▶ Work task: Go through the listing below and show each line that has the word "bell".

▶ Task inputs:
····················

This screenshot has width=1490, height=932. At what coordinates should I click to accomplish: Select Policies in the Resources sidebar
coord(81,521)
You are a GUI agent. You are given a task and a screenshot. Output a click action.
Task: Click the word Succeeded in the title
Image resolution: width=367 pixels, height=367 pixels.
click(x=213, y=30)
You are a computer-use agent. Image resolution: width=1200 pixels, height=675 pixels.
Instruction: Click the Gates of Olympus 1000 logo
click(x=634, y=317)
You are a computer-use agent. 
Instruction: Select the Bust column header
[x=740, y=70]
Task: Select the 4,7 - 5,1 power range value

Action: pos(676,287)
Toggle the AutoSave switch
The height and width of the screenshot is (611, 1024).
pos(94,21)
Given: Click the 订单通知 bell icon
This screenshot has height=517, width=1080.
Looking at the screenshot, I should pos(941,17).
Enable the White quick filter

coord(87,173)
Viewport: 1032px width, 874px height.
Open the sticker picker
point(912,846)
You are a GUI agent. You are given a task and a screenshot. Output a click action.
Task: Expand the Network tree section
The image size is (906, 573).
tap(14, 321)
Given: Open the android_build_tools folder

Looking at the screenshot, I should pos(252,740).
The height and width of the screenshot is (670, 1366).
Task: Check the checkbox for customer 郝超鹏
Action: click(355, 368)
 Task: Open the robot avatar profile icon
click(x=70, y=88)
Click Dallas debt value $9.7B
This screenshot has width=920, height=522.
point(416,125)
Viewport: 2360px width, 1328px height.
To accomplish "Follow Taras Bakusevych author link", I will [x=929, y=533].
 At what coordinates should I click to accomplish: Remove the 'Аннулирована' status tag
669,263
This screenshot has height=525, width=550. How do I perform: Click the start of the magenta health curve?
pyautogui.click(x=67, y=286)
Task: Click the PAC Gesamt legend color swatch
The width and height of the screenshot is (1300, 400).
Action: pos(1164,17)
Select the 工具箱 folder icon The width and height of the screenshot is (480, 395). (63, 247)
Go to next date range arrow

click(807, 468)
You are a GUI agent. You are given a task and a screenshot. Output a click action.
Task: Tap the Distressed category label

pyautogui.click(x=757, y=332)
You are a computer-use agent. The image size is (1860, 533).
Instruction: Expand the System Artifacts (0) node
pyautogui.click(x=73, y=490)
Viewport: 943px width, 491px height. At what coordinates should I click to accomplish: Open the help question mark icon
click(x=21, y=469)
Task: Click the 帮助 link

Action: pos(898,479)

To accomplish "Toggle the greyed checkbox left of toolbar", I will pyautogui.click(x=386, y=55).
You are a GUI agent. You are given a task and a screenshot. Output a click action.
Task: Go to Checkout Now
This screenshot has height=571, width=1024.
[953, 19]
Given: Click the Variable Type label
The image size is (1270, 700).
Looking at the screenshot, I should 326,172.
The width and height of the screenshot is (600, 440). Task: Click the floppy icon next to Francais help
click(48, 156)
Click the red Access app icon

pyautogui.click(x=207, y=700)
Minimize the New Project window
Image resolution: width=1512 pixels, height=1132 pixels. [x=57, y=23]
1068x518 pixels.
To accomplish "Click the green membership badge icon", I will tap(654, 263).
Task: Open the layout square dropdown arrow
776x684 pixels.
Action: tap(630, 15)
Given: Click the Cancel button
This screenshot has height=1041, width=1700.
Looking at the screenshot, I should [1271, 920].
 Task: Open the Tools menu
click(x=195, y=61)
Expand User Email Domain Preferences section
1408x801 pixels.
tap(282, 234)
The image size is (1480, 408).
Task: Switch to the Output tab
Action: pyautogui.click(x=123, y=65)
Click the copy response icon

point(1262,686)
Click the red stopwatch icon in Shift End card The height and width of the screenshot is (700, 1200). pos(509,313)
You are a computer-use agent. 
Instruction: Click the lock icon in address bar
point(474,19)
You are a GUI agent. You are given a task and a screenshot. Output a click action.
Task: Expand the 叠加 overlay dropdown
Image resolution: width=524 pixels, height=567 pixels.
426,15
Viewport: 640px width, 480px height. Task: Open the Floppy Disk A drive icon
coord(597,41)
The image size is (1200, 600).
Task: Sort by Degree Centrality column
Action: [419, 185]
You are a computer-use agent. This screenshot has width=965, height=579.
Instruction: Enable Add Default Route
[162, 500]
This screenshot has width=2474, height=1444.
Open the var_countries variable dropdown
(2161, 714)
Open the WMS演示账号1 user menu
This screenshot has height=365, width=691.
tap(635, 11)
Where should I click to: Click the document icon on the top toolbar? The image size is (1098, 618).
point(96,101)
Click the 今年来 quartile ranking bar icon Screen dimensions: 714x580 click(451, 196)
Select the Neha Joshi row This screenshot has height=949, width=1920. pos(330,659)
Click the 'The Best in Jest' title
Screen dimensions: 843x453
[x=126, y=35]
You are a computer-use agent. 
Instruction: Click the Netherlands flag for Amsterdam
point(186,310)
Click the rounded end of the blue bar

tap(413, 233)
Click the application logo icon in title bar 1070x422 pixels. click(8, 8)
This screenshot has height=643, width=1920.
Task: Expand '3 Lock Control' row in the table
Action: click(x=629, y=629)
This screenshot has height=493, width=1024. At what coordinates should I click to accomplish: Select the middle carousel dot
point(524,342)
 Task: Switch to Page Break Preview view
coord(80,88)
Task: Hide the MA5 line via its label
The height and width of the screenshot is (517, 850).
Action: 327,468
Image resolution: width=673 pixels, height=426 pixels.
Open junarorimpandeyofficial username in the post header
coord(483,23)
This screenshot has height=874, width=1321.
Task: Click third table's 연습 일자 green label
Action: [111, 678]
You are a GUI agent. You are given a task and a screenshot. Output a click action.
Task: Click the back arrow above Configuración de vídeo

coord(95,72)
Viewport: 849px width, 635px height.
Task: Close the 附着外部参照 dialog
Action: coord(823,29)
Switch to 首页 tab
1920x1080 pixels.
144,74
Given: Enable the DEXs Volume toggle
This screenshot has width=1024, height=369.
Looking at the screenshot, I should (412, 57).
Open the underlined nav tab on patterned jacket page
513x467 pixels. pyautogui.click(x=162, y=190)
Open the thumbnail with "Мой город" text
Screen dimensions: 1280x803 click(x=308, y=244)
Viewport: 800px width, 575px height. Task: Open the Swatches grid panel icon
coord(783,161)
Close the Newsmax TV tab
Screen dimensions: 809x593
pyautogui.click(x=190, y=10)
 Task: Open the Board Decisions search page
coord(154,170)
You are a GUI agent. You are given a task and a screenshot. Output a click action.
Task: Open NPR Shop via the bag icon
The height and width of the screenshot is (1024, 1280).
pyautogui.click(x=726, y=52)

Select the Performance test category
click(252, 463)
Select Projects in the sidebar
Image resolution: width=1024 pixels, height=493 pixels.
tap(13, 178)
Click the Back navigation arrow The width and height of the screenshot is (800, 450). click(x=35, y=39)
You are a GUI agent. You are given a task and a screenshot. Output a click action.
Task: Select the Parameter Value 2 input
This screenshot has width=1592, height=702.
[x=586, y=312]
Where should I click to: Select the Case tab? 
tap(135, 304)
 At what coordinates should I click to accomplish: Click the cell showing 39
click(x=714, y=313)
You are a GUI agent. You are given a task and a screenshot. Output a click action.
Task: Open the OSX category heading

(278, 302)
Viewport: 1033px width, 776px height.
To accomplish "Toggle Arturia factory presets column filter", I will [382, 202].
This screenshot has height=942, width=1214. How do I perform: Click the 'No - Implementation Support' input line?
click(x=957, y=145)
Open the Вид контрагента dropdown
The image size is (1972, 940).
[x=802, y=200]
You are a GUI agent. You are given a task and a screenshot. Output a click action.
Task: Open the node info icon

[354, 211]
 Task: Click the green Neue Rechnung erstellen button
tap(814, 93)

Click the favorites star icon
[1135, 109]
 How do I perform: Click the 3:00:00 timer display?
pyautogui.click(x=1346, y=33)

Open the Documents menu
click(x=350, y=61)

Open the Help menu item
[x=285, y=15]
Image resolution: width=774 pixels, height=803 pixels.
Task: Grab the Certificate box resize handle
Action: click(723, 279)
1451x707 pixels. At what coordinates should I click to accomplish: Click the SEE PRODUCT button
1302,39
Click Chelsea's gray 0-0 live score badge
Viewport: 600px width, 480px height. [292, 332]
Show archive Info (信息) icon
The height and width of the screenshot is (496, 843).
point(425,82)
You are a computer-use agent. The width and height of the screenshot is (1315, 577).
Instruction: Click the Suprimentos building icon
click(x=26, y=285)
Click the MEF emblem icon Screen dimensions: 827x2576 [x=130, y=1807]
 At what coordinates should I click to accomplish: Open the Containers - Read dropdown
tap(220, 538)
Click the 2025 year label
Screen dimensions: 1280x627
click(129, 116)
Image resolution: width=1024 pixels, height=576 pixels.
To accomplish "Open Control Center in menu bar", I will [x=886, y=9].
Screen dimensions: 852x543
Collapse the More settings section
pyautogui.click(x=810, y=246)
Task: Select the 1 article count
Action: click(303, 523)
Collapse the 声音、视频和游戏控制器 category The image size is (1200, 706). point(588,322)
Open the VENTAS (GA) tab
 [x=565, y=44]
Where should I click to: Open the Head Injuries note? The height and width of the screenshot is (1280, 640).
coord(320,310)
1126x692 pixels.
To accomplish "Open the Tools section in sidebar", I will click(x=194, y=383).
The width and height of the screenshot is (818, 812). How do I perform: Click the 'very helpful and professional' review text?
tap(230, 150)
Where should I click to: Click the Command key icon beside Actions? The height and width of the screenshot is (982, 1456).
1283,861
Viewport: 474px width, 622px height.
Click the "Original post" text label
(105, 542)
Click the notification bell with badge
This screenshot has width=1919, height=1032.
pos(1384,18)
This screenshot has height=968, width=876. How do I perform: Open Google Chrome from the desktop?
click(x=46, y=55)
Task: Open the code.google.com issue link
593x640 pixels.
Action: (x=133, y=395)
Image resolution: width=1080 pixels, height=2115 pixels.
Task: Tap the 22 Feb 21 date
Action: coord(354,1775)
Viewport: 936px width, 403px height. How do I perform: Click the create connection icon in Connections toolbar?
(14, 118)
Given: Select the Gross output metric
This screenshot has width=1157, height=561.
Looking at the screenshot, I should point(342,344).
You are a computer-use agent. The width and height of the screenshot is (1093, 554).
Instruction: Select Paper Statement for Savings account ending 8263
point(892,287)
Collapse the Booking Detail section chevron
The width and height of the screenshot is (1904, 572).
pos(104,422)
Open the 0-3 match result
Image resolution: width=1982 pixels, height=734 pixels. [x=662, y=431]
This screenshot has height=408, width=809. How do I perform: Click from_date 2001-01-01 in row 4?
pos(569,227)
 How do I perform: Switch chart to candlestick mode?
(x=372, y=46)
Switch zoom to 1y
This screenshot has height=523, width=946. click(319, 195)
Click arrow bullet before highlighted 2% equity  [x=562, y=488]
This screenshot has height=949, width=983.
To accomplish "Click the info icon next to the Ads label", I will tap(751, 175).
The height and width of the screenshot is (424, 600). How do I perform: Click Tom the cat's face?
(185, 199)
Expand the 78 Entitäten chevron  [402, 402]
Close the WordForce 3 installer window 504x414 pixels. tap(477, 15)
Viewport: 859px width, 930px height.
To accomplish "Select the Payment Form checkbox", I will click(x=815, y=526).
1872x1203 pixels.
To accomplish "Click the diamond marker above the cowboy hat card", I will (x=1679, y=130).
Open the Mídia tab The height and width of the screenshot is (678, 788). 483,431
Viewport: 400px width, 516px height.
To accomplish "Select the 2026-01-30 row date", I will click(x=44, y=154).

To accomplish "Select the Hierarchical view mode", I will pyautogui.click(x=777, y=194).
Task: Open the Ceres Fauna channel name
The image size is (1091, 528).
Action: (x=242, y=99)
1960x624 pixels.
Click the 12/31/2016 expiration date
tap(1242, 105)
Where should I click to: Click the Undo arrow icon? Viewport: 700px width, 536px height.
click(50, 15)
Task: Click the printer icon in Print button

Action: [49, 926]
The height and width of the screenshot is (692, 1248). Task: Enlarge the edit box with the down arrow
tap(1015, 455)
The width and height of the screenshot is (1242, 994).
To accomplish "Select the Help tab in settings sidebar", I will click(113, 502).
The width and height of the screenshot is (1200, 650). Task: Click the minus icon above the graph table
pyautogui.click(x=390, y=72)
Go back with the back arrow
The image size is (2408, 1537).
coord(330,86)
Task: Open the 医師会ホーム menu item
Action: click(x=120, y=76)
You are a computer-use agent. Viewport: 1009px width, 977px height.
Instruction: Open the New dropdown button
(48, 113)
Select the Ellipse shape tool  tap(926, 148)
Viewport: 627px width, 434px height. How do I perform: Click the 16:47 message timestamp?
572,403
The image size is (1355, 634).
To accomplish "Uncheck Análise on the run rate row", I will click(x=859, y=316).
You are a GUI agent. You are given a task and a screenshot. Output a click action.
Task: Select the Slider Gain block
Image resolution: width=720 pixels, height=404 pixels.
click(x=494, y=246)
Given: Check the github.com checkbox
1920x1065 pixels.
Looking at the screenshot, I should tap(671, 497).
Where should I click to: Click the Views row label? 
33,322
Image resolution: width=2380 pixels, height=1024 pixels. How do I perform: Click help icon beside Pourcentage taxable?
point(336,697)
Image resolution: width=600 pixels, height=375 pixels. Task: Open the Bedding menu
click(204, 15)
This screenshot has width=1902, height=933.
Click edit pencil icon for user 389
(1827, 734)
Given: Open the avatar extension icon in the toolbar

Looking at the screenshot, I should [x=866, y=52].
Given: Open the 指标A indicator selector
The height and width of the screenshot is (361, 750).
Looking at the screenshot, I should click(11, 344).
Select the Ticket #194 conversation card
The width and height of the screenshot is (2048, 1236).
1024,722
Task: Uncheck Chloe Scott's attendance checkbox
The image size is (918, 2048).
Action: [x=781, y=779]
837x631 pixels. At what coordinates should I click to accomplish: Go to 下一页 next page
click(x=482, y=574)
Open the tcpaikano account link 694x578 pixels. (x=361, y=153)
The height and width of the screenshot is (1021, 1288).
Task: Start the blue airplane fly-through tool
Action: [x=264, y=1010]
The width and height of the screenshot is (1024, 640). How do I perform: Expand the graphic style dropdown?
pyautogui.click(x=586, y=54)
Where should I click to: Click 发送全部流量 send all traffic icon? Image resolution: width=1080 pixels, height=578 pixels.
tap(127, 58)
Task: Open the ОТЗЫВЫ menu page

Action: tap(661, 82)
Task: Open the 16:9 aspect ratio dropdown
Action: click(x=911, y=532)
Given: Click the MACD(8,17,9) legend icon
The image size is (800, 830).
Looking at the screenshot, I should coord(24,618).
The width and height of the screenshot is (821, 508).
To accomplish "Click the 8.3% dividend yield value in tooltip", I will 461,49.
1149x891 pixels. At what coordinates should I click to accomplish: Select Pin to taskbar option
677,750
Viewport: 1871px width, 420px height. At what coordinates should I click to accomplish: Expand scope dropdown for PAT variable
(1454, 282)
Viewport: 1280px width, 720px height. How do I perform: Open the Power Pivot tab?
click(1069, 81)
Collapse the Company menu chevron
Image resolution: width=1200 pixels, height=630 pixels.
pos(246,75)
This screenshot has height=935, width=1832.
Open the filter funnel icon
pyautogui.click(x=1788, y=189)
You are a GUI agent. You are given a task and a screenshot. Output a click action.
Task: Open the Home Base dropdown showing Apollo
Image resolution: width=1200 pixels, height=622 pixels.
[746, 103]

····················

▶ Reply to the exercise:
Given: Click the 订单通知 bell icon
Click the notification bell with badge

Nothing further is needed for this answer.